The United Nations Integrated Office in Burundi (BINUB) was established by the United Nations Security Council to support the government of Burundi in its efforts towards long-term peace and stability and to replace the work of United Nations Operation in Burundi (ONUB). Its mandate was scheduled to begin on 1 January 2007 for an initial 12 months, and its creation and mission was as a result of recommendations in a report by the secretary-general.

The previous UN mission in Burundi, ONUB, was created to facilitate the implementation of the peace agreements signed between the previous government and the CNDD-FDD rebel group. The CNDD-FDD's leader Pierre Nkurunziza went on to win the Burundian elections in 2005, and his party effectively controls the Burundian government.

The reasons for establishing a second mission in Burundi, following directly on the ONUB missions, was the ceasefire agreement reached between the new CNDD-FDD government and the last remaining rebel group Palipehutu-FNL. This ceasefire agreement was signed on 7 September 2006 in Dar es Salaam, Tanzania, after mediation by South Africa in talks that began in May.
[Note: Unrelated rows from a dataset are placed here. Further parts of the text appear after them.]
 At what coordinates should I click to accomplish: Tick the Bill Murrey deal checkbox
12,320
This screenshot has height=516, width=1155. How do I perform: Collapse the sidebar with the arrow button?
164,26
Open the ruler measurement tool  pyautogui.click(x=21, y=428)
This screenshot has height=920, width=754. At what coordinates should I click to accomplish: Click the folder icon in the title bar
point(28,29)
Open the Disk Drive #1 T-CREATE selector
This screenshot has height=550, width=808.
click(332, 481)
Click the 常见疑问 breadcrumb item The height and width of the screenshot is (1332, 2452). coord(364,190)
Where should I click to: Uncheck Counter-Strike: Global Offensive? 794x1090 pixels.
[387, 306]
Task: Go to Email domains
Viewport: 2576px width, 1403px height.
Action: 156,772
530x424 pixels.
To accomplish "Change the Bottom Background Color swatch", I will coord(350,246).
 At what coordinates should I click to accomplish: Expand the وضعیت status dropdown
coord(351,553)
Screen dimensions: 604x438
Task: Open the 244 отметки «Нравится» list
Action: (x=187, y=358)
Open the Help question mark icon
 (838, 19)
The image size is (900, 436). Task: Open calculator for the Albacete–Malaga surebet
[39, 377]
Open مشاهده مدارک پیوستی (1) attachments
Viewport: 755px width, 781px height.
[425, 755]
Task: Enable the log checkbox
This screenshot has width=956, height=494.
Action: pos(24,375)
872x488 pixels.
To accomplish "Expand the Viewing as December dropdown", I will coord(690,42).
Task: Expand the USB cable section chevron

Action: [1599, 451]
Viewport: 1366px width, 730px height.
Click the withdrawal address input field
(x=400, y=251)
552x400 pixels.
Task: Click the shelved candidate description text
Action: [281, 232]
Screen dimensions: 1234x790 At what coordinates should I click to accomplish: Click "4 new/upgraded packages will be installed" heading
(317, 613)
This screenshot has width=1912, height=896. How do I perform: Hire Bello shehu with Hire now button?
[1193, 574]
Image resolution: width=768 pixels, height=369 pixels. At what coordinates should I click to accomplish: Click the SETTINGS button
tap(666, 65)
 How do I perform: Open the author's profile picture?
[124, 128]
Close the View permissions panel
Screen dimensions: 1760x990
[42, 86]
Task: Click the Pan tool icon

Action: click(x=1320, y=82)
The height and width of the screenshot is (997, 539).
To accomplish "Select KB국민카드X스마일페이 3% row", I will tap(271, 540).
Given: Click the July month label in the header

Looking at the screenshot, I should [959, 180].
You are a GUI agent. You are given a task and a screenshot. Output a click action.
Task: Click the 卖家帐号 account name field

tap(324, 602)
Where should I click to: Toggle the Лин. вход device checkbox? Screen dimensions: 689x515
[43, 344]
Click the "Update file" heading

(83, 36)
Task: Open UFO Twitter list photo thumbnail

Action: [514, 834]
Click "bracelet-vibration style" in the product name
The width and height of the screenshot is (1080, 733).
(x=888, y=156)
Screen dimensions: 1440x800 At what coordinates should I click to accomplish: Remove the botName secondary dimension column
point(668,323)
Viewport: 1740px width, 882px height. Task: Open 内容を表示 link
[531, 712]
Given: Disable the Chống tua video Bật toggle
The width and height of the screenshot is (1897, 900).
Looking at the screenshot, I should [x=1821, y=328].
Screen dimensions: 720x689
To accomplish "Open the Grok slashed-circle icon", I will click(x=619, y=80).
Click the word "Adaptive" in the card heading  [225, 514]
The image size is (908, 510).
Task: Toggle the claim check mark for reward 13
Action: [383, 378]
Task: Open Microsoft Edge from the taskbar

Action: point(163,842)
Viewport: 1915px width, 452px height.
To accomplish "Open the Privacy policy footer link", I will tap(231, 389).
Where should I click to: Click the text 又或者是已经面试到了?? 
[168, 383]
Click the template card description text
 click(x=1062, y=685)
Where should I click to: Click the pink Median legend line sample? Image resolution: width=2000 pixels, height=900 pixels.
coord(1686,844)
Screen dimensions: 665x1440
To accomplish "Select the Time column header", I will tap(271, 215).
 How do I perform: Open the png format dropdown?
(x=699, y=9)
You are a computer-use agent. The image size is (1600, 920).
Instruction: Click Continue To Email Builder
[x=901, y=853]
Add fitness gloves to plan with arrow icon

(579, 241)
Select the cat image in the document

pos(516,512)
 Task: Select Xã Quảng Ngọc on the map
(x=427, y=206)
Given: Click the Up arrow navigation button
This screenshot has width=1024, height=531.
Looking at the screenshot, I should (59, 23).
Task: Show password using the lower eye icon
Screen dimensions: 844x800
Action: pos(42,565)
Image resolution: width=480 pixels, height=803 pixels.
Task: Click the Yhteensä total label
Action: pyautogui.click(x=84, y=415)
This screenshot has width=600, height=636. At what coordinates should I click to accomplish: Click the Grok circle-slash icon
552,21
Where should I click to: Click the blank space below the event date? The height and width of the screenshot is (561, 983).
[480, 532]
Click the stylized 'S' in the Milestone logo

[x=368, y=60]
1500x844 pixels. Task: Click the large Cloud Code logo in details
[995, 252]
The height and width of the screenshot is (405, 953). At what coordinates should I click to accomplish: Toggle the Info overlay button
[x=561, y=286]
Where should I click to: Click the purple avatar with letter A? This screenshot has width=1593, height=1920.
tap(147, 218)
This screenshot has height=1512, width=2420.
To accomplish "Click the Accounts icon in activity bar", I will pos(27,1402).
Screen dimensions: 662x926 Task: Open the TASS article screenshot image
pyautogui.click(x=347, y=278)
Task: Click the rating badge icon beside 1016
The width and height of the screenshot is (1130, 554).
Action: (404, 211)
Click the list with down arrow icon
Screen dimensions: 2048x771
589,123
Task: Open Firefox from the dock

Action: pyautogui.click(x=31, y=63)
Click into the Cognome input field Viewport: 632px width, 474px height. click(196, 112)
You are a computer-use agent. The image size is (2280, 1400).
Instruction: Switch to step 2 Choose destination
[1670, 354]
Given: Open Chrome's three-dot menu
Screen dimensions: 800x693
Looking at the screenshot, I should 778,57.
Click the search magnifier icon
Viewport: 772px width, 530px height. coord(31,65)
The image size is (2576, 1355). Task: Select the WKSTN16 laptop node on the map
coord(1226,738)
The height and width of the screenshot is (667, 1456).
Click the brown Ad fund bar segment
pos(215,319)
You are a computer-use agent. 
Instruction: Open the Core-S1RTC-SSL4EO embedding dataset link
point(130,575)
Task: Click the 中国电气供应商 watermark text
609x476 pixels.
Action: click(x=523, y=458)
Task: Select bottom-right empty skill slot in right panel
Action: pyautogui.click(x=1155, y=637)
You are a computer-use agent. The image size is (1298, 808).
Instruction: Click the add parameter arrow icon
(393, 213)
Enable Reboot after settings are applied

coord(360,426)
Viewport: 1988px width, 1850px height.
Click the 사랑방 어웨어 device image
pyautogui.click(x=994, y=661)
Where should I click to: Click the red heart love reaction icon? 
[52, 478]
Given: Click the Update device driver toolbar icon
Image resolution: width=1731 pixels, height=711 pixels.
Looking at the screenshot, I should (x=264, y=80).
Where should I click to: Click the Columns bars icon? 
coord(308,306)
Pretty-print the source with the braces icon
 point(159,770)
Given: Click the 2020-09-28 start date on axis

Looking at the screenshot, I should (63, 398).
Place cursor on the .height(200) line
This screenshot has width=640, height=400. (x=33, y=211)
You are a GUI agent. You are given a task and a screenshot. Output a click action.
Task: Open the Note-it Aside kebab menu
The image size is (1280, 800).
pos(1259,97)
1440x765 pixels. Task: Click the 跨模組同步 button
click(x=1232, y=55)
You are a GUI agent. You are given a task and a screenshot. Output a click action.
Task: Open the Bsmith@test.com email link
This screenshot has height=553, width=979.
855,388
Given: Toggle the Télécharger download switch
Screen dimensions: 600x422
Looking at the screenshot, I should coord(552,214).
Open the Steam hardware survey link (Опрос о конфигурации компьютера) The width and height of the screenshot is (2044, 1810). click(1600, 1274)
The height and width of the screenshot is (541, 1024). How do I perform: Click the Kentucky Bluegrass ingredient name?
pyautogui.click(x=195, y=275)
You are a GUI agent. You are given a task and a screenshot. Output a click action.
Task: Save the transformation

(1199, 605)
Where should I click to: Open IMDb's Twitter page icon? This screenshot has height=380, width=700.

Among the key points in the agreement were a complete cessation of hostilities, temporary immunity for FNL fighters and the demobilization of these troops and their subsequent integration into the armed forces of Burundi, in line with earlier peace agreements in this conflict that all stipulated power-sharing arrangements in the security sector.

The BINUB mission was created to facilitate the implementation of this ceasefire agreement, with the most important point of the mandate being the support of the implementation of the modalities of the agreement, assistance in the reform of the security sector and support of the reintegration of ex-combatants. The Burundian government also requested the BINUB to help in the establishment of rule of law, good governance and freedom of press and media.

The mandate of BINUB currently extends to the end of 2010.

It was replaced by the United Nations Office in Burundi (BNUB) on 1 January 2011.